[Start of Attachment]
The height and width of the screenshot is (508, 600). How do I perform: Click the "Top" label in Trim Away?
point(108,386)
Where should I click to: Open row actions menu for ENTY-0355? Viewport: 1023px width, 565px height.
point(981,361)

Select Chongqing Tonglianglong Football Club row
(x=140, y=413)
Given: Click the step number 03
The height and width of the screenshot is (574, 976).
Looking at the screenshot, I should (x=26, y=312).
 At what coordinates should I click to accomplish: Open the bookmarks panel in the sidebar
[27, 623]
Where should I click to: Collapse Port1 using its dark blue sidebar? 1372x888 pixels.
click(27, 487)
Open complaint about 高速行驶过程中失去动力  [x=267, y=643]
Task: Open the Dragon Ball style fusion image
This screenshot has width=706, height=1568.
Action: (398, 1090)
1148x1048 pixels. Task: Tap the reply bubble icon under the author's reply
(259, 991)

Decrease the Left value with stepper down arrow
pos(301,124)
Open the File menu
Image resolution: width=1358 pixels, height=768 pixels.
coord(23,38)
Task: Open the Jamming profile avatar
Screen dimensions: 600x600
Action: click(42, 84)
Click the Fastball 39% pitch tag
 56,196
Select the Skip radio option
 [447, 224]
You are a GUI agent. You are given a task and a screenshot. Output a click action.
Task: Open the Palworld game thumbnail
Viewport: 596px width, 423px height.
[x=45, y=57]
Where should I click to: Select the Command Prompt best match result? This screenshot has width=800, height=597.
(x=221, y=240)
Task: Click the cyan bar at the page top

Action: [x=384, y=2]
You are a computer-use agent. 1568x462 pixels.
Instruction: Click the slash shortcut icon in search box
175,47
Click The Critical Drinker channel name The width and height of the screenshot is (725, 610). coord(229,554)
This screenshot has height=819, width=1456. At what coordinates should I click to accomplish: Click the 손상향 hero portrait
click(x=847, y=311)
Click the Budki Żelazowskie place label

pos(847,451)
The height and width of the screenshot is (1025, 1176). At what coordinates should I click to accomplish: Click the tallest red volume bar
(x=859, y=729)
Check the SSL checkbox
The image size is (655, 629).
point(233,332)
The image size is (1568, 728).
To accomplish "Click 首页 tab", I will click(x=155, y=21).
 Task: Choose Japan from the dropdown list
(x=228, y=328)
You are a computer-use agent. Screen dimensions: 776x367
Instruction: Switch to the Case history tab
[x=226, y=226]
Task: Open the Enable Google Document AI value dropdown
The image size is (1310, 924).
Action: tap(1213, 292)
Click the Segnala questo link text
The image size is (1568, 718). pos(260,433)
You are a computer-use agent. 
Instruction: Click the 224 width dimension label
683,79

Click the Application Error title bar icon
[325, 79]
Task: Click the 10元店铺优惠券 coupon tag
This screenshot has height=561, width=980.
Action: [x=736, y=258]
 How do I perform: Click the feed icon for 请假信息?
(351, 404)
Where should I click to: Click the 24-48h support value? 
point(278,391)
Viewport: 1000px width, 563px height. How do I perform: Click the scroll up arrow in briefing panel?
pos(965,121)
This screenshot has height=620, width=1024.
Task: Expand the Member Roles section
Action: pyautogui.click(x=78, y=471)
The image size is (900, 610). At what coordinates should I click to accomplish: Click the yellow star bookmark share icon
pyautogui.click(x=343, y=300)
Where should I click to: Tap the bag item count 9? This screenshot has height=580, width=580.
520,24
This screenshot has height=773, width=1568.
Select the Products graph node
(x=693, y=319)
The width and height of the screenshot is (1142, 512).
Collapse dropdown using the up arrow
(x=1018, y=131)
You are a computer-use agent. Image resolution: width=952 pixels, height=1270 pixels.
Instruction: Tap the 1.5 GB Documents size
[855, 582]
[End of Attachment]
■ **Work instructions**
Search the records for the string "computer" and report each line that has it.

■ **Task answer**
You are a computer-use agent. 1568x462 pixels.
You are a computer-use agent. Screen dimensions: 776x367
You are a computer-use agent. 
You are a computer-use agent. Image resolution: width=952 pixels, height=1270 pixels.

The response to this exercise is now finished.